AWS CSAA Study Notes (Part 2)
- June 10, 2021
- Posted by: codestar
- Category: Uncategorized
No Comments
Elastic Load Balancers (ELB)
- ELB is never given a static IP address, just DNS name.
- ELBs can be “In Service” or “Out of Service”
- Thresholds
- Unhealthy Threshold = how many intervals with no response before flagging as Out of Service
- Healthy Threshold = how many intervals with response before flagging as In Service
- Support the following X-Forwarder headers:
- X-Forwarded-For
- X-Forwarded-Proto
- X-Forwarded-Port
CloudWatch – Performance Monitoring Service
- Standard monitoring = 5 minutes
- Turned on by default
- Detailed monitoring = 1 minute
- Monitors the hypervisor, NOT the guest OS
- Does not monitor memory
- Dashboards – create/configure widgets to monitor your environment
- Alarms – notify when a given threshold is hit
- Events – automatically respond to state changes in your AWS resources
- Logs – aggregate, monitor & store logs. Agent installed onto EC2 instances
Auto scaling Groups
- Have to have a launch configuration to have an auto scaling group
- Can create rules to spin-up and/or shut down instances based on monitor triggers
- Deleting an auto scaling group will automatically delete any instances it created
EC2 Placement Groups
- A logical grouping of instances within a single AZ.
- Can’t span AZs (duh)
- Enables applications to participate in low-latency, 10 GBps network
- Recommended for apps that benefit from low latency networks, high network throughput, or both
- Grid computing
- Hadoop clusters
- Name must be unique within your AWS account
- Only certain types of instances can be launched in a placement group
- Compute Optimized
- GPU
- Memory Optimized
- Storage Optimized
- AWS recommends homogenous instances within a placement group (size & family)

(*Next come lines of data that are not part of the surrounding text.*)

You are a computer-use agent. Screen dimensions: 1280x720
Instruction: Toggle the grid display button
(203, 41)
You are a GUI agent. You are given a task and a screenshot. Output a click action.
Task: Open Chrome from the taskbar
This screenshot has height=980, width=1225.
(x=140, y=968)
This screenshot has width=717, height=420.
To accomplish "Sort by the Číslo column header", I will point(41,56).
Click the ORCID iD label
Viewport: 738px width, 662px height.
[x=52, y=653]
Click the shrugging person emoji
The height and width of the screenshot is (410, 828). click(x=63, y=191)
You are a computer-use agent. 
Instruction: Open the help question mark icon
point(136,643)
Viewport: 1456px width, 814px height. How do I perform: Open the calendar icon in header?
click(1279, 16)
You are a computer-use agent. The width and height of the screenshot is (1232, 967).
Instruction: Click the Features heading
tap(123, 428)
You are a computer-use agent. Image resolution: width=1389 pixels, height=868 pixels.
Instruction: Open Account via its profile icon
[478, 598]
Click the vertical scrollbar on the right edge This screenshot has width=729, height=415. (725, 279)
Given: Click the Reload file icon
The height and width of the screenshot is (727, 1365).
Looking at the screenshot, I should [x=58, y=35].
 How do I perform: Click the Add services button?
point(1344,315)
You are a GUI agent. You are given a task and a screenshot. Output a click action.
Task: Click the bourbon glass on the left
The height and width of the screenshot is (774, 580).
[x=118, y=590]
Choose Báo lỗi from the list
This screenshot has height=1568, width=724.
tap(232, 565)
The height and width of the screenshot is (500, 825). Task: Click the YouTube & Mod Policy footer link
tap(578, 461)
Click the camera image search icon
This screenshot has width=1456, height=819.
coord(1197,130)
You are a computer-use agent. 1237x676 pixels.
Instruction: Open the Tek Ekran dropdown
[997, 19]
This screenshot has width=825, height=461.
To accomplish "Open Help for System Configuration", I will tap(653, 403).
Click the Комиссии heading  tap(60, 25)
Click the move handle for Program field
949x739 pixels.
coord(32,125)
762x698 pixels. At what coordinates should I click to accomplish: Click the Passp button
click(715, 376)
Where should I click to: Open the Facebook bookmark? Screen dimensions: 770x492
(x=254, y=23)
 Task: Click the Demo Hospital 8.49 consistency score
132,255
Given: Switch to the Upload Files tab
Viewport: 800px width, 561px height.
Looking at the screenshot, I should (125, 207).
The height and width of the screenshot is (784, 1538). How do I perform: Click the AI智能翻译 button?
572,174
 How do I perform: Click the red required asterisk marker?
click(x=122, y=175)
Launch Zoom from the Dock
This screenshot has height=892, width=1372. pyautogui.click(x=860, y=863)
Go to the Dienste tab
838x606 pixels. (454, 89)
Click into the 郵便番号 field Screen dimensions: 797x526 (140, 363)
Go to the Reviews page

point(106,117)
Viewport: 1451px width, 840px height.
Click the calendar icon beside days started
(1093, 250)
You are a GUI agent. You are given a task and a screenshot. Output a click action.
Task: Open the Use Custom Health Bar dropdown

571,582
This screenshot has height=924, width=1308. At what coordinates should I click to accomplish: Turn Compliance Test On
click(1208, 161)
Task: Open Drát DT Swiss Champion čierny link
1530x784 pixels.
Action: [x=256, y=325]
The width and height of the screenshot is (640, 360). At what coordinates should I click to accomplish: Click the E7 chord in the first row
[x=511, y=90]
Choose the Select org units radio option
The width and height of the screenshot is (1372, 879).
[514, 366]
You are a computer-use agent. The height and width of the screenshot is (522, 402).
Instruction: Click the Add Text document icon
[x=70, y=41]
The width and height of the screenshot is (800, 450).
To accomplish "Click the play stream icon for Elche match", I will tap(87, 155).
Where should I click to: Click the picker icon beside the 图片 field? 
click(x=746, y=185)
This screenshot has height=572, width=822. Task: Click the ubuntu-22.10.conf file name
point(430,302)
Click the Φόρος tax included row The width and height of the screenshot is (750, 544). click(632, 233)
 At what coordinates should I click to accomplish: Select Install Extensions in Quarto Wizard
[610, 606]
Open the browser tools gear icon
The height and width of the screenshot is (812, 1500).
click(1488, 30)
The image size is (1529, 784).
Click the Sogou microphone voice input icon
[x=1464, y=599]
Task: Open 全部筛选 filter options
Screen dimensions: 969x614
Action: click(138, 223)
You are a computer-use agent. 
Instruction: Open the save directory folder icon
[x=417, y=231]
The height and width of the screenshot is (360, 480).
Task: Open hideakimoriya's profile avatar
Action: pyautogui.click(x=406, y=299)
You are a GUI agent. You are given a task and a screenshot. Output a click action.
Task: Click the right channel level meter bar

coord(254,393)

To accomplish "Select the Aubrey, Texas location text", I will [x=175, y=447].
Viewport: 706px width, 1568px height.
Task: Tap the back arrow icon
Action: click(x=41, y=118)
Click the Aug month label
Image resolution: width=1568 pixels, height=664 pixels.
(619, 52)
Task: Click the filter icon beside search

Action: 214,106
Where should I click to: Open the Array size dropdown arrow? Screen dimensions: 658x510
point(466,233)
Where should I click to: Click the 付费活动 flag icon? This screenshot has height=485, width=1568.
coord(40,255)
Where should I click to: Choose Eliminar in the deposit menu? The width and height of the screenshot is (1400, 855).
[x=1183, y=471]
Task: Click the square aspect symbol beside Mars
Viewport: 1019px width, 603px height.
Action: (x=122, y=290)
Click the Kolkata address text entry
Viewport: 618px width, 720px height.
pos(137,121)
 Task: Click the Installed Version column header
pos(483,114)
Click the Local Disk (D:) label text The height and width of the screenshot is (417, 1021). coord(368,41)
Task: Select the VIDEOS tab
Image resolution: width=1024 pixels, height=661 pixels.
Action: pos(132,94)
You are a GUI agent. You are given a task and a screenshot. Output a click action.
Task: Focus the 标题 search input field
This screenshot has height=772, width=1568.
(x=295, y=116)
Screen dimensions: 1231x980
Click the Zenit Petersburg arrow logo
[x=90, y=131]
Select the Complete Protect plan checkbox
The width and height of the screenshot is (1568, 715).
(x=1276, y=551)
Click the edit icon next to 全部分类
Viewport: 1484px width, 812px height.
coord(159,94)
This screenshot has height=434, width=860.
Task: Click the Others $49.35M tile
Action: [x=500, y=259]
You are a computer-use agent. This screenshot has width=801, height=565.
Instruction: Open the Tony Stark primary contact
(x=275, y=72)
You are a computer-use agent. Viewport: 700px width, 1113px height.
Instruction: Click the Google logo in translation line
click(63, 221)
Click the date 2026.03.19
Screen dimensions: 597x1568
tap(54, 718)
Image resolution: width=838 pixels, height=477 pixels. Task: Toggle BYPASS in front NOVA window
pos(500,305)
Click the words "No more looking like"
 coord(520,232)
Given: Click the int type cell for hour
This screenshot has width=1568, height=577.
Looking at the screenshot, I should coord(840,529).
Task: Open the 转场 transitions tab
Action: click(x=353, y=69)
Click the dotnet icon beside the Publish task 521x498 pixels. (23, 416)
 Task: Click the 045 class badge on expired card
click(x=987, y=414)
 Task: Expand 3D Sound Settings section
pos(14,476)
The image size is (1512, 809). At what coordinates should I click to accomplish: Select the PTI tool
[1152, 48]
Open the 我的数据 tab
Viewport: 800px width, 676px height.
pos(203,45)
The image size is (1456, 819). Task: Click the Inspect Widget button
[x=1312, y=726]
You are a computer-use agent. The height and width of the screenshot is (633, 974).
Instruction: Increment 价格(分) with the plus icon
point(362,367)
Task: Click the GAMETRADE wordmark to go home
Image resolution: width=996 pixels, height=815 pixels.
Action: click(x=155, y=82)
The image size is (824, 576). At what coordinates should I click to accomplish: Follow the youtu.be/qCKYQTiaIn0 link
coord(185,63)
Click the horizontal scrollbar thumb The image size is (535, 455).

- Can’t merge placement groups
- Can’t move an existing instances into a placement group. You can create an AMI from your existing instance THEN launch a new instance from that AMI into a placement group… if you really wanted to.
Lambda
- Compute service that runs your code in response to events and it automatically manages the underlying compute resources for you
- Can automatically run code in response to events
- Modifications to objects in S3 buckets
- Messages arriving in Kinesis stream
- Table updates in DynamoDB
- API call logs created by CloudTrail
- Etc…
- A new abstraction layer – run code without worrying about infrastructure at all
- Javascript is the supported programming language
- 99.99% availability for the service and the functions it operates
- 1st 1 million requests are free, $0.20 per 1 million requests afterwards
Route53 (DNS)
- IPv6 not fully supported yet.
- Alias records work like CNAME records
- Used to map resource record sets in your hosted zone to ELB, CloudFront distributions, or S3 buckets that are configured as websites.
- Difference – a CNAME can’t be used for naked domain names (i.e. w/out “www”), you can with A record or Alias.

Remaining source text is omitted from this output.